Do pomieszczenia wszedł taczając się Longin i od progu cicho krzyknął:
- Potrzebuję pomocy - jad nieumarłych.
Po czym podszedł do łóżka i położył się w nim nadal niewypuszczając swego miecza.

Faust272 - 2008-05-08, 18:47

Uzdrowiciel widząc przybysza aż oniemiał. Takiego rozprutego człowieka jeszcze nie widział.

- Że też miałeś siłę tutaj się przyczołgać. Szybko siadaj!

Longin zrobił krok, ale już stracił siły. Fala bólu przeszłą go falą od miejsca zranienia przez całe ciało.

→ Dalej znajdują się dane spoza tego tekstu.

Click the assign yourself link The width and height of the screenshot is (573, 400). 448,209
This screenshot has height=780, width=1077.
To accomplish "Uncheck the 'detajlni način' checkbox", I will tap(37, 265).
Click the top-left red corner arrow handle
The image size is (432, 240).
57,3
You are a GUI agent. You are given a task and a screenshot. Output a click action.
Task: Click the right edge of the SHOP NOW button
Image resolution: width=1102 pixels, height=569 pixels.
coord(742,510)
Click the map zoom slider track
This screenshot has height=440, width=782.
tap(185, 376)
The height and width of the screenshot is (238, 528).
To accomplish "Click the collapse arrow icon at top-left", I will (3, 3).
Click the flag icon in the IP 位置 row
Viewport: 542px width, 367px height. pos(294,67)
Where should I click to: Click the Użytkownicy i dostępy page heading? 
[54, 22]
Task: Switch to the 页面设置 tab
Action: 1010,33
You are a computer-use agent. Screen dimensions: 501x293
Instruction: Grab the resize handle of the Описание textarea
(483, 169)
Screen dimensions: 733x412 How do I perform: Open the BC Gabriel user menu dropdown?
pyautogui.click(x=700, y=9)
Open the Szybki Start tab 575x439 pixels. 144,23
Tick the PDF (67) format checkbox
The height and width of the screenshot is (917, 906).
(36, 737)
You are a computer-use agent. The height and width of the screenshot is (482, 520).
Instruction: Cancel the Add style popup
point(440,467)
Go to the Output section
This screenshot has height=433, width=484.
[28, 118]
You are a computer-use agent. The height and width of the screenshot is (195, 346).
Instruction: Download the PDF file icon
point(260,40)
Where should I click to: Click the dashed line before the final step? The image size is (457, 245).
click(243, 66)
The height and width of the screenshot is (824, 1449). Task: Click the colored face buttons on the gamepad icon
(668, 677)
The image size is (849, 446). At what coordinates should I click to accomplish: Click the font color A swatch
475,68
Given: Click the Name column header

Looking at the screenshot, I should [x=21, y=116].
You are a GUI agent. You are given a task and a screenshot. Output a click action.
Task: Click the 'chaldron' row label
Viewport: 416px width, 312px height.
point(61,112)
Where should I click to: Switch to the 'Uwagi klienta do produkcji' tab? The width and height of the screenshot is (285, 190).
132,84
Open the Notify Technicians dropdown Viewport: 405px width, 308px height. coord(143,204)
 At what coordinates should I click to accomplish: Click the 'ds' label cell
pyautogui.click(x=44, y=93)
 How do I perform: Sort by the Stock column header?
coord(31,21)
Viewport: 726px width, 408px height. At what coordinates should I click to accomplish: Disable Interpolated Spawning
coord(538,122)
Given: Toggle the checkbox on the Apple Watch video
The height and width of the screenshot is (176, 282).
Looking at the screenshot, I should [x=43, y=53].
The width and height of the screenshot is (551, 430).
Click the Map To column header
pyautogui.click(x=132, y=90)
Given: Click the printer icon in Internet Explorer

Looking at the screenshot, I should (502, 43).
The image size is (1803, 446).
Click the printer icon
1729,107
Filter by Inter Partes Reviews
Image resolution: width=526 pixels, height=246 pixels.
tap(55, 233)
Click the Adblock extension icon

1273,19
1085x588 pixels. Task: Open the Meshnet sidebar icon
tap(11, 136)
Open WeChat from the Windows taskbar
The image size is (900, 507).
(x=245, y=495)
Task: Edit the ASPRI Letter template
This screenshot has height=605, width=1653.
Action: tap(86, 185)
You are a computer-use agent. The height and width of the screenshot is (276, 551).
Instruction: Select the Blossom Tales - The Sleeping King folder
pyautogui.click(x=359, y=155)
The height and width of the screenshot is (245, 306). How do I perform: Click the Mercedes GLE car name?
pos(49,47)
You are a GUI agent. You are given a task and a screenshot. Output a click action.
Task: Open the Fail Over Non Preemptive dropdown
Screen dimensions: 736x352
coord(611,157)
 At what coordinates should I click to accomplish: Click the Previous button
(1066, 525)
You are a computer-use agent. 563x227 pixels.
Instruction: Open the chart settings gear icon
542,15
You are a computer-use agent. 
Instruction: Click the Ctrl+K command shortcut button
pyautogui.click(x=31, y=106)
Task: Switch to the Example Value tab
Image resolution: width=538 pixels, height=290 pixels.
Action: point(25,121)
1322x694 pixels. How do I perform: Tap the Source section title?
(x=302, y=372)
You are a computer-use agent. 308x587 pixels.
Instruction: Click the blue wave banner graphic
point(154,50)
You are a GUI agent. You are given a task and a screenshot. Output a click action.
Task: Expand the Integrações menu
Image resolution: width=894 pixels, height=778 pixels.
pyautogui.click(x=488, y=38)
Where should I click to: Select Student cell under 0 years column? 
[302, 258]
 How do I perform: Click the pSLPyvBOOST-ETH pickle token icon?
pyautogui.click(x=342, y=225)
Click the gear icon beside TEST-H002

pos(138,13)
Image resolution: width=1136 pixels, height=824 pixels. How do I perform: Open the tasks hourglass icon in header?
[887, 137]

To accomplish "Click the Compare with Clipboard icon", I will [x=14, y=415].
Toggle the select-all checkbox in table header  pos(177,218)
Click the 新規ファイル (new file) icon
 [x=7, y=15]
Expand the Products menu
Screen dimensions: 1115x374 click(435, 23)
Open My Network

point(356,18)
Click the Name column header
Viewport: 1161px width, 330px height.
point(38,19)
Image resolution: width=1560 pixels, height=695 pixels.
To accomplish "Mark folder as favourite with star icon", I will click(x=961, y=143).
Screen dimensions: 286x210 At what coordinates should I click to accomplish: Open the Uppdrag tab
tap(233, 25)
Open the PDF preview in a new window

Legł na ziemie plując krwią i ropą. Potem nastąpiła ciemność.

***

- Obudź się. No wstawaj.

Żołnierz czuł pulsujący ból w głowie. Leżał na czystym łóżku. Był nagi, miał tylko gacie. Na brzuchu był obwiązany grubą warstwą opatrunków a w ustach czuł oleisty, gorzki smak. Poruszył ręką, nie mógł. Okazało się, że szyję, nadgarstki i kostki przy przytwierdzone do łóżka żelaznymi kajdanami. Wokół kostek ni nadgarstków dostrzegł ciemnofioletowe sińce. Niemiłosiernie bolał go kark. Skierował wzrok na źródło głosu, który go obudził. Uzdrowiciel stał nad nim w białym fartuchu, po pomieszczeniu krzątał się pielęgniarz zmywając resztki krwi z podłogi i ścian. Longin spojrzał pytająco na lekarza, lecz ten odpowiedział, zanim strażnik się odezwał:

- Miałeś cholernie szczęście młodzieńcze. Zostałeś nieźle poraniony a na dodatek zatruty trupim jadem i pokiereszowany pazurami ghoula. Wiedz, że trupi jad jest jedną z najgroźniejszych toksyn. Gdyby nie siłą twojego organizmu, mogłeś być w niezłych tarapatach. Jeszcze ten ghoul. Pazury ghoula mają taką właściwość, że powodują paraliż, a także osoba zabita przez ghoula po jakimś czasie również staje się podobnym do niego - pomiotem ghoula.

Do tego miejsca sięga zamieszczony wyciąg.